## Activity
From the first line to the last, reproduce the data exactly.

= = = = =

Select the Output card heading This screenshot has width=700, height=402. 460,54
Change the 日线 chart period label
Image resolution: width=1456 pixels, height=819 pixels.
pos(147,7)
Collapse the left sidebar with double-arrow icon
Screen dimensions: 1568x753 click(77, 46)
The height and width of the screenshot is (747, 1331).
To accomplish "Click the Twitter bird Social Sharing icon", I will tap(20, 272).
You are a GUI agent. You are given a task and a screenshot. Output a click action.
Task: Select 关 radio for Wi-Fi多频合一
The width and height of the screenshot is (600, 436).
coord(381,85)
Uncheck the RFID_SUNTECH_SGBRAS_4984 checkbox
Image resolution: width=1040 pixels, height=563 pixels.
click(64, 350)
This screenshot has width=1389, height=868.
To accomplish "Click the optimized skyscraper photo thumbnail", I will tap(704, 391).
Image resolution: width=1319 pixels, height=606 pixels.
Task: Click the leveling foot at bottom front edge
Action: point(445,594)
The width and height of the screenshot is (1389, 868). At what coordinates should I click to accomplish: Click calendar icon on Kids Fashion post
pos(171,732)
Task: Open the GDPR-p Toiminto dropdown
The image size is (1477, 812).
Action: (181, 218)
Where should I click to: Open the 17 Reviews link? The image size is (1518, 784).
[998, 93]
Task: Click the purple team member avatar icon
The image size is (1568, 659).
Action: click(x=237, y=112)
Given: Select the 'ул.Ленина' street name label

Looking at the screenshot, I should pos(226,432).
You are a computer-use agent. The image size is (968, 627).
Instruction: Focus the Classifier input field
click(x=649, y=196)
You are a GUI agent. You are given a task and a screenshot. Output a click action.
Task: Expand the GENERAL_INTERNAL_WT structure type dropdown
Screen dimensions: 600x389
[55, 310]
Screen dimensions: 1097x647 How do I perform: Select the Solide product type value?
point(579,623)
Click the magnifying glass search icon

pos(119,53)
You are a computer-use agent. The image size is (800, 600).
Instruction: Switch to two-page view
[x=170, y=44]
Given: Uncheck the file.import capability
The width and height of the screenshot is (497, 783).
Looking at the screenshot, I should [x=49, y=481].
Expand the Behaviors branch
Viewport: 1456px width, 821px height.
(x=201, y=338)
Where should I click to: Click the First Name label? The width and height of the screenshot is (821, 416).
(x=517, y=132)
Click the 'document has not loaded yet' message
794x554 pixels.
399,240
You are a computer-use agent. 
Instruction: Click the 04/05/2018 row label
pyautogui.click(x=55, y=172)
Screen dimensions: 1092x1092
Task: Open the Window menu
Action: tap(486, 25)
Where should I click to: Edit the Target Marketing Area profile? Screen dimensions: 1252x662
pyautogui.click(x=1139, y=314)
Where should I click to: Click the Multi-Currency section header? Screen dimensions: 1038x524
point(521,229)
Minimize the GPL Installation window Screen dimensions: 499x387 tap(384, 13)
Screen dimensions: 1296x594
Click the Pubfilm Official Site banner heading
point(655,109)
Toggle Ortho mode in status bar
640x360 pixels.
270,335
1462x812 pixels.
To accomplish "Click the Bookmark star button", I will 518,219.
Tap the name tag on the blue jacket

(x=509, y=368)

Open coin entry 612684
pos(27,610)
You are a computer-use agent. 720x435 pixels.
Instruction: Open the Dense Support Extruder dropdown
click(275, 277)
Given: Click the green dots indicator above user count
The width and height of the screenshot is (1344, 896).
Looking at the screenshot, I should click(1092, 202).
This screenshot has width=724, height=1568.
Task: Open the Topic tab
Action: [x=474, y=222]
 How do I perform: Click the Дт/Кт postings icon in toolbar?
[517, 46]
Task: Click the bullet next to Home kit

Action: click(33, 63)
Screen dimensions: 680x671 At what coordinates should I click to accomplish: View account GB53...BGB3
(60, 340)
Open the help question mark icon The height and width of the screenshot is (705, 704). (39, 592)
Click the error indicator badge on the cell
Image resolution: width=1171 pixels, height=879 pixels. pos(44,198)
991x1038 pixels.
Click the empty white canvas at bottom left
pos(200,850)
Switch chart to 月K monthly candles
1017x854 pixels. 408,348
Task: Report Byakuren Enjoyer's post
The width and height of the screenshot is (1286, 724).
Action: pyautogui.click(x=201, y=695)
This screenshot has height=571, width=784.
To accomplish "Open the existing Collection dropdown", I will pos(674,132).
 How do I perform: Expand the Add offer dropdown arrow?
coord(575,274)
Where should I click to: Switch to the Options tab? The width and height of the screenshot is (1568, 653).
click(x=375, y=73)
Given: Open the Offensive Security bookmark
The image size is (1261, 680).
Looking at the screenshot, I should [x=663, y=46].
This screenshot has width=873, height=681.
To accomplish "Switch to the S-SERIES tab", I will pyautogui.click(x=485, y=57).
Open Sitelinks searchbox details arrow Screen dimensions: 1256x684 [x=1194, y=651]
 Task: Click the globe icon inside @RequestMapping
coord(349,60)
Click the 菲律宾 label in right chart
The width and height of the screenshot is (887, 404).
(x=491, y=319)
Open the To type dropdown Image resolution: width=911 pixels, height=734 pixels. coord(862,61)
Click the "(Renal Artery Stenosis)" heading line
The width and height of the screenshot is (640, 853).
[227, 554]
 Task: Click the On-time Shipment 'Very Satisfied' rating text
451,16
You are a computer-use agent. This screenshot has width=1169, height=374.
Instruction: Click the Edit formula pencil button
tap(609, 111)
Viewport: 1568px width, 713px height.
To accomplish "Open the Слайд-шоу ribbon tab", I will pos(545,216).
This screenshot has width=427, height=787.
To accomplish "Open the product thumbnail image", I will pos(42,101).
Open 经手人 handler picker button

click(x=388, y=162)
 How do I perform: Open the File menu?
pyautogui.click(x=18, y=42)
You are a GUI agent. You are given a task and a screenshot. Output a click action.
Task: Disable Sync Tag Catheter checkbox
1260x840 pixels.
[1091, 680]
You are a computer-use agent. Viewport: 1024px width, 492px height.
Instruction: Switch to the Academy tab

= = = = =

## Result below
Select the Output card heading This screenshot has width=700, height=402. 460,54
Change the 日线 chart period label
Image resolution: width=1456 pixels, height=819 pixels.
pos(147,7)
Collapse the left sidebar with double-arrow icon
Screen dimensions: 1568x753 click(77, 46)
The height and width of the screenshot is (747, 1331).
To accomplish "Click the Twitter bird Social Sharing icon", I will tap(20, 272).
You are a GUI agent. You are given a task and a screenshot. Output a click action.
Task: Select 关 radio for Wi-Fi多频合一
The width and height of the screenshot is (600, 436).
coord(381,85)
Uncheck the RFID_SUNTECH_SGBRAS_4984 checkbox
Image resolution: width=1040 pixels, height=563 pixels.
click(64, 350)
This screenshot has width=1389, height=868.
To accomplish "Click the optimized skyscraper photo thumbnail", I will tap(704, 391).
Image resolution: width=1319 pixels, height=606 pixels.
Task: Click the leveling foot at bottom front edge
Action: point(445,594)
The width and height of the screenshot is (1389, 868). At what coordinates should I click to accomplish: Click calendar icon on Kids Fashion post
pos(171,732)
Task: Open the GDPR-p Toiminto dropdown
The image size is (1477, 812).
Action: (181, 218)
Where should I click to: Open the 17 Reviews link? The image size is (1518, 784).
[998, 93]
Task: Click the purple team member avatar icon
The image size is (1568, 659).
Action: click(x=237, y=112)
Given: Select the 'ул.Ленина' street name label

Looking at the screenshot, I should pos(226,432).
You are a computer-use agent. The image size is (968, 627).
Instruction: Focus the Classifier input field
click(x=649, y=196)
You are a GUI agent. You are given a task and a screenshot. Output a click action.
Task: Expand the GENERAL_INTERNAL_WT structure type dropdown
Screen dimensions: 600x389
[55, 310]
Screen dimensions: 1097x647 How do I perform: Select the Solide product type value?
point(579,623)
Click the magnifying glass search icon

pos(119,53)
You are a computer-use agent. The image size is (800, 600).
Instruction: Switch to two-page view
[x=170, y=44]
Given: Uncheck the file.import capability
The width and height of the screenshot is (497, 783).
Looking at the screenshot, I should [x=49, y=481].
Expand the Behaviors branch
Viewport: 1456px width, 821px height.
(x=201, y=338)
Where should I click to: Click the First Name label? The width and height of the screenshot is (821, 416).
(x=517, y=132)
Click the 'document has not loaded yet' message
794x554 pixels.
399,240
You are a computer-use agent. 
Instruction: Click the 04/05/2018 row label
pyautogui.click(x=55, y=172)
Screen dimensions: 1092x1092
Task: Open the Window menu
Action: tap(486, 25)
Where should I click to: Edit the Target Marketing Area profile? Screen dimensions: 1252x662
pyautogui.click(x=1139, y=314)
Where should I click to: Click the Multi-Currency section header? Screen dimensions: 1038x524
point(521,229)
Minimize the GPL Installation window Screen dimensions: 499x387 tap(384, 13)
Screen dimensions: 1296x594
Click the Pubfilm Official Site banner heading
point(655,109)
Toggle Ortho mode in status bar
640x360 pixels.
270,335
1462x812 pixels.
To accomplish "Click the Bookmark star button", I will 518,219.
Tap the name tag on the blue jacket

(x=509, y=368)

Open coin entry 612684
pos(27,610)
You are a computer-use agent. 720x435 pixels.
Instruction: Open the Dense Support Extruder dropdown
click(275, 277)
Given: Click the green dots indicator above user count
The width and height of the screenshot is (1344, 896).
Looking at the screenshot, I should click(1092, 202).
This screenshot has width=724, height=1568.
Task: Open the Topic tab
Action: [x=474, y=222]
 How do I perform: Click the Дт/Кт postings icon in toolbar?
[517, 46]
Task: Click the bullet next to Home kit

Action: click(33, 63)
Screen dimensions: 680x671 At what coordinates should I click to accomplish: View account GB53...BGB3
(60, 340)
Open the help question mark icon The height and width of the screenshot is (705, 704). (39, 592)
Click the error indicator badge on the cell
Image resolution: width=1171 pixels, height=879 pixels. pos(44,198)
991x1038 pixels.
Click the empty white canvas at bottom left
pos(200,850)
Switch chart to 月K monthly candles
1017x854 pixels. 408,348
Task: Report Byakuren Enjoyer's post
The width and height of the screenshot is (1286, 724).
Action: pyautogui.click(x=201, y=695)
This screenshot has height=571, width=784.
To accomplish "Open the existing Collection dropdown", I will pos(674,132).
 How do I perform: Expand the Add offer dropdown arrow?
coord(575,274)
Where should I click to: Switch to the Options tab? The width and height of the screenshot is (1568, 653).
click(x=375, y=73)
Given: Open the Offensive Security bookmark
The image size is (1261, 680).
Looking at the screenshot, I should [x=663, y=46].
This screenshot has width=873, height=681.
To accomplish "Switch to the S-SERIES tab", I will pyautogui.click(x=485, y=57).
Open Sitelinks searchbox details arrow Screen dimensions: 1256x684 [x=1194, y=651]
 Task: Click the globe icon inside @RequestMapping
coord(349,60)
Click the 菲律宾 label in right chart
The width and height of the screenshot is (887, 404).
(x=491, y=319)
Open the To type dropdown Image resolution: width=911 pixels, height=734 pixels. coord(862,61)
Click the "(Renal Artery Stenosis)" heading line
The width and height of the screenshot is (640, 853).
[227, 554]
 Task: Click the On-time Shipment 'Very Satisfied' rating text
451,16
You are a computer-use agent. This screenshot has width=1169, height=374.
Instruction: Click the Edit formula pencil button
tap(609, 111)
Viewport: 1568px width, 713px height.
To accomplish "Open the Слайд-шоу ribbon tab", I will pos(545,216).
This screenshot has width=427, height=787.
To accomplish "Open the product thumbnail image", I will pos(42,101).
Open 经手人 handler picker button

click(x=388, y=162)
 How do I perform: Open the File menu?
pyautogui.click(x=18, y=42)
You are a GUI agent. You are given a task and a screenshot. Output a click action.
Task: Disable Sync Tag Catheter checkbox
1260x840 pixels.
[1091, 680]
You are a computer-use agent. Viewport: 1024px width, 492px height.
Instruction: Switch to the Academy tab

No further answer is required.